[llvm] [BOLT][binary-analysis] Add initial pac-ret gadget scanner (PR #122304)
Anatoly Trosinenko via llvm-commits
llvm-commits at lists.llvm.org
Fri Jan 10 05:02:02 PST 2025
================
@@ -0,0 +1,207 @@
+//===- bolt/Passes/NonPacProtectedRetAnalysis.h -----------------*- C++ -*-===//
+//
+// Part of the LLVM Project, under the Apache License v2.0 with LLVM Exceptions.
+// See https://llvm.org/LICENSE.txt for license information.
+// SPDX-License-Identifier: Apache-2.0 WITH LLVM-exception
+//
+//===----------------------------------------------------------------------===//
+
+#ifndef BOLT_PASSES_NONPACPROTECTEDRETANALYSIS_H
+#define BOLT_PASSES_NONPACPROTECTEDRETANALYSIS_H
+
+#include "bolt/Core/BinaryContext.h"
+#include "bolt/Core/BinaryFunction.h"
+#include "bolt/Passes/BinaryPasses.h"
+#include "llvm/ADT/SmallSet.h"
+
+namespace llvm {
+namespace bolt {
+
+/// @brief MCInstReference represents a reference to an MCInst as stored either
+/// in a BinaryFunction (i.e. before a CFG is created), or in a BinaryBasicBlock
+/// (after a CFG is created).

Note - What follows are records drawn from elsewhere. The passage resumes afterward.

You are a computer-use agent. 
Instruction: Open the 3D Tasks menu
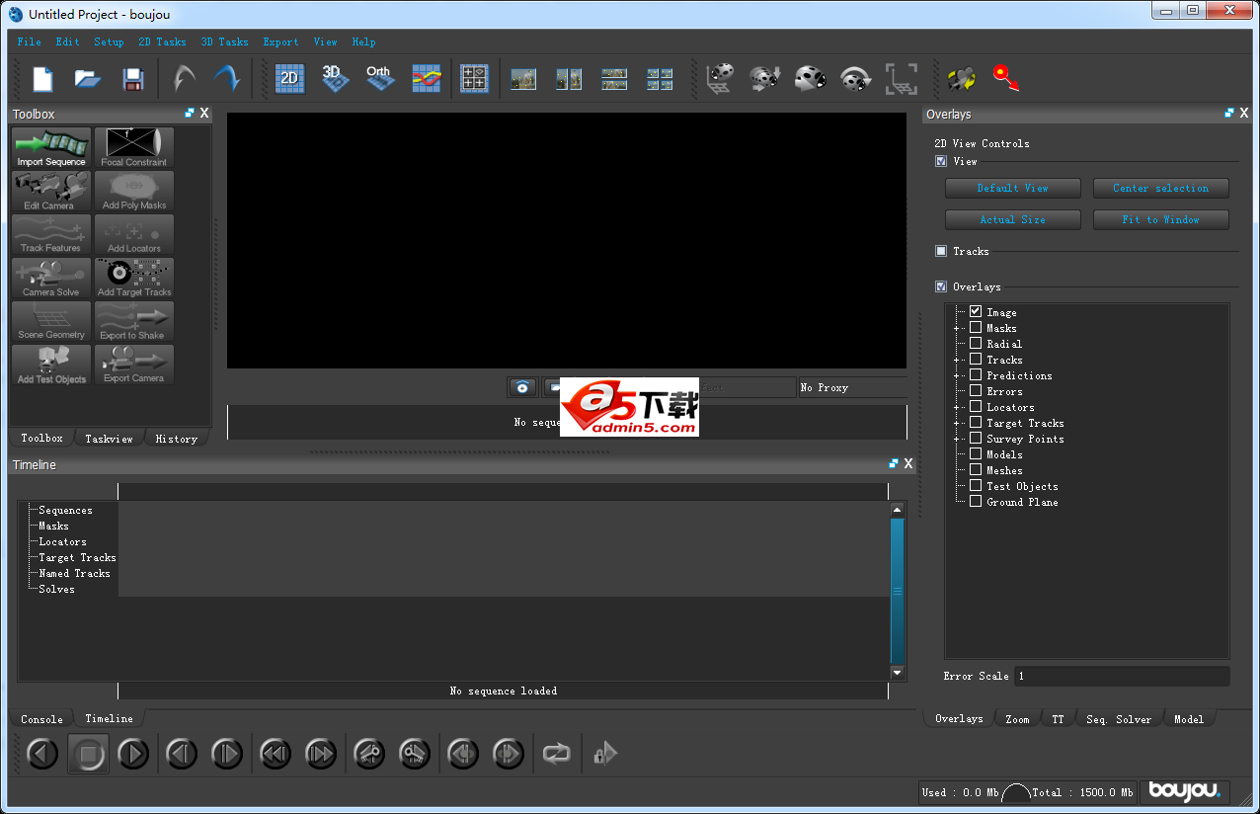coord(224,41)
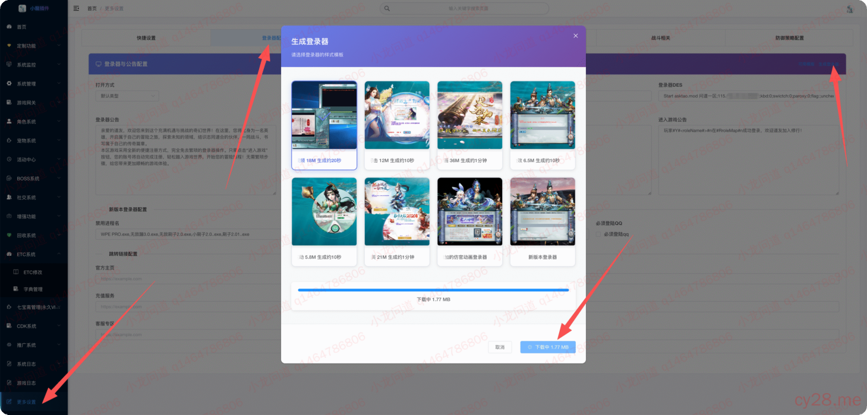
Task: Choose the 仿官动画登录器 template
Action: [x=469, y=221]
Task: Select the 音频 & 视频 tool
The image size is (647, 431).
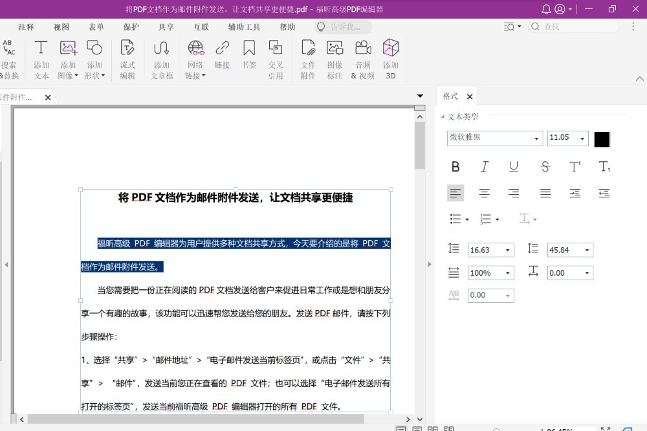Action: pyautogui.click(x=363, y=49)
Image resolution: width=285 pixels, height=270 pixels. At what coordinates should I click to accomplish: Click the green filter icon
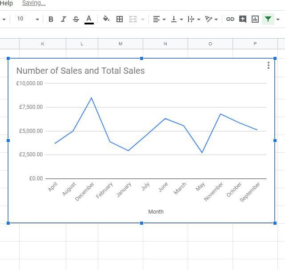click(x=268, y=19)
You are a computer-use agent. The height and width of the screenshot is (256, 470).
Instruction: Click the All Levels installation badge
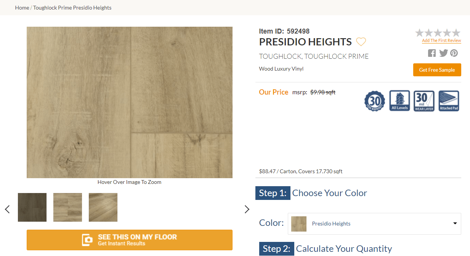tap(399, 101)
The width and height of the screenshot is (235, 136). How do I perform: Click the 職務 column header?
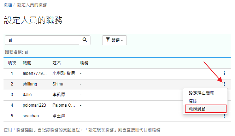(x=84, y=63)
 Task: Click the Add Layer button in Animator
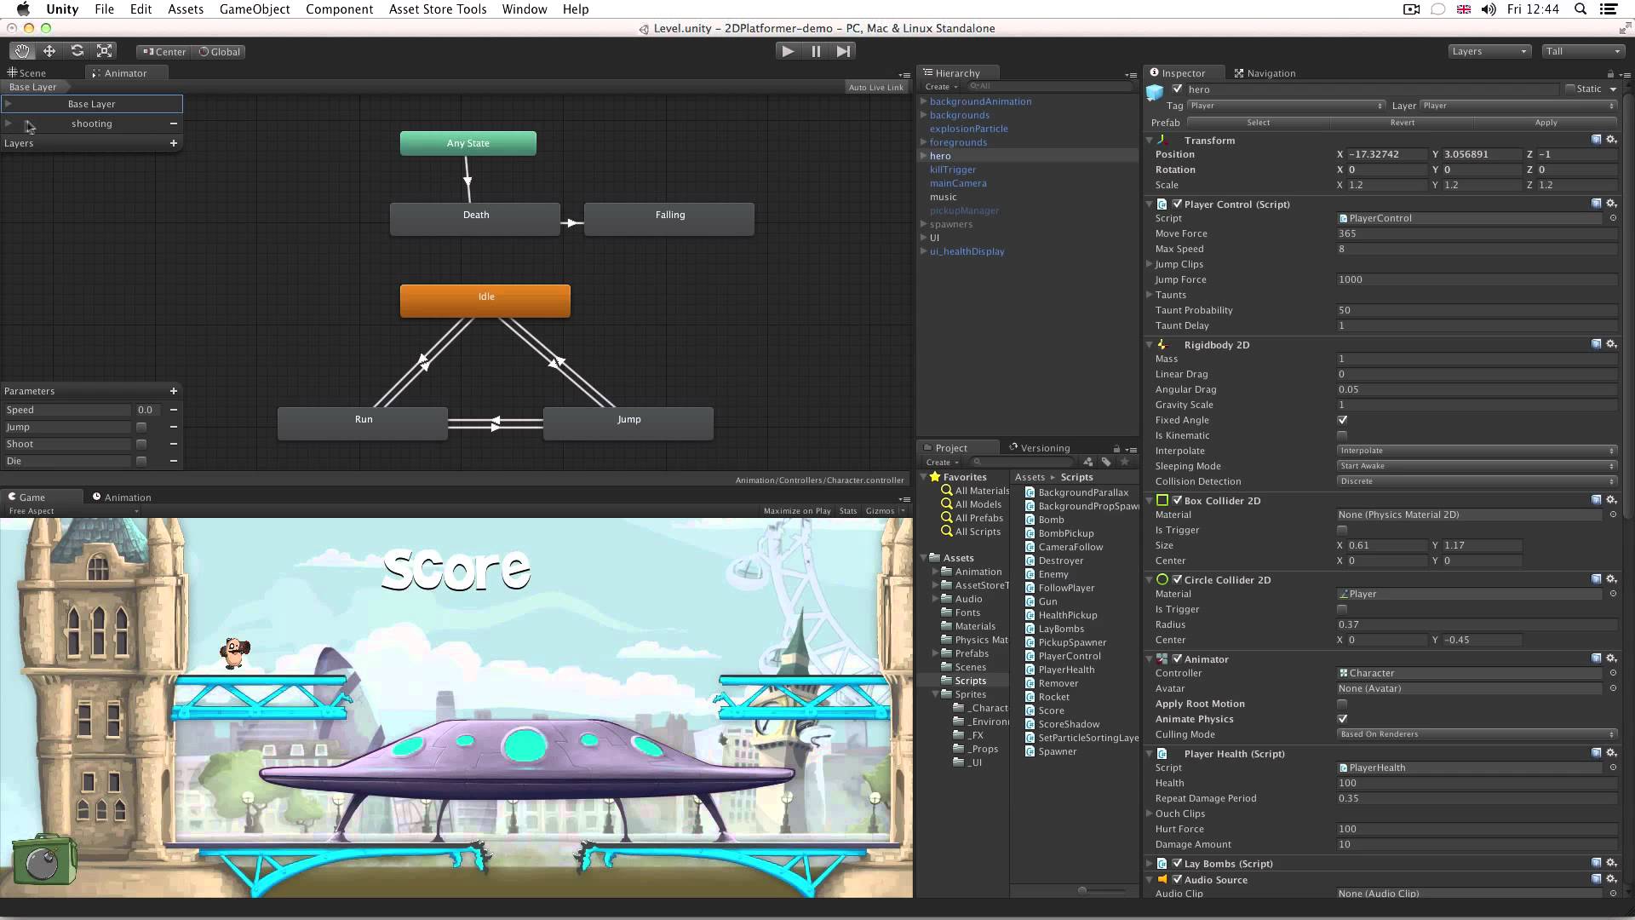[x=174, y=142]

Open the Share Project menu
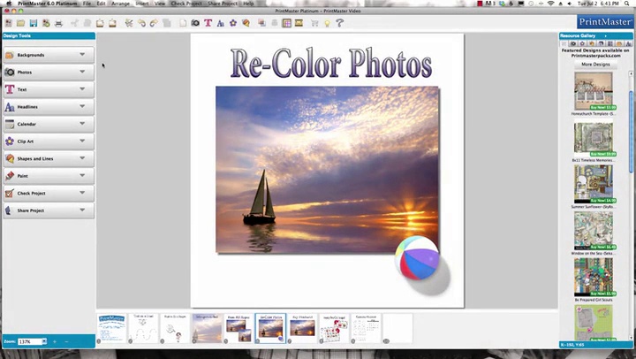point(223,4)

It aims to store the necessary information to be
+/// able to find the specific MCInst in either the BinaryFunction or
+/// BinaryBasicBlock data structures later, so that e.g. the InputAddress of
+/// the corresponding instruction can be computed.
+
+struct MCInstInBBReference {
+ BinaryBasicBlock *BB;
+ int64_t BBIndex;
+ MCInstInBBReference(BinaryBasicBlock *BB, int64_t BBIndex)
+ : BB(BB), BBIndex(BBIndex) {}
+ MCInstInBBReference() : BB(nullptr), BBIndex(0) {}
+ static MCInstInBBReference get(const MCInst *Inst, BinaryFunction &BF) {
+ for (BinaryBasicBlock &BB : BF)
+ for (size_t I = 0; I < BB.size(); ++I)
+ if (Inst == &(BB.getInstructionAtIndex(I)))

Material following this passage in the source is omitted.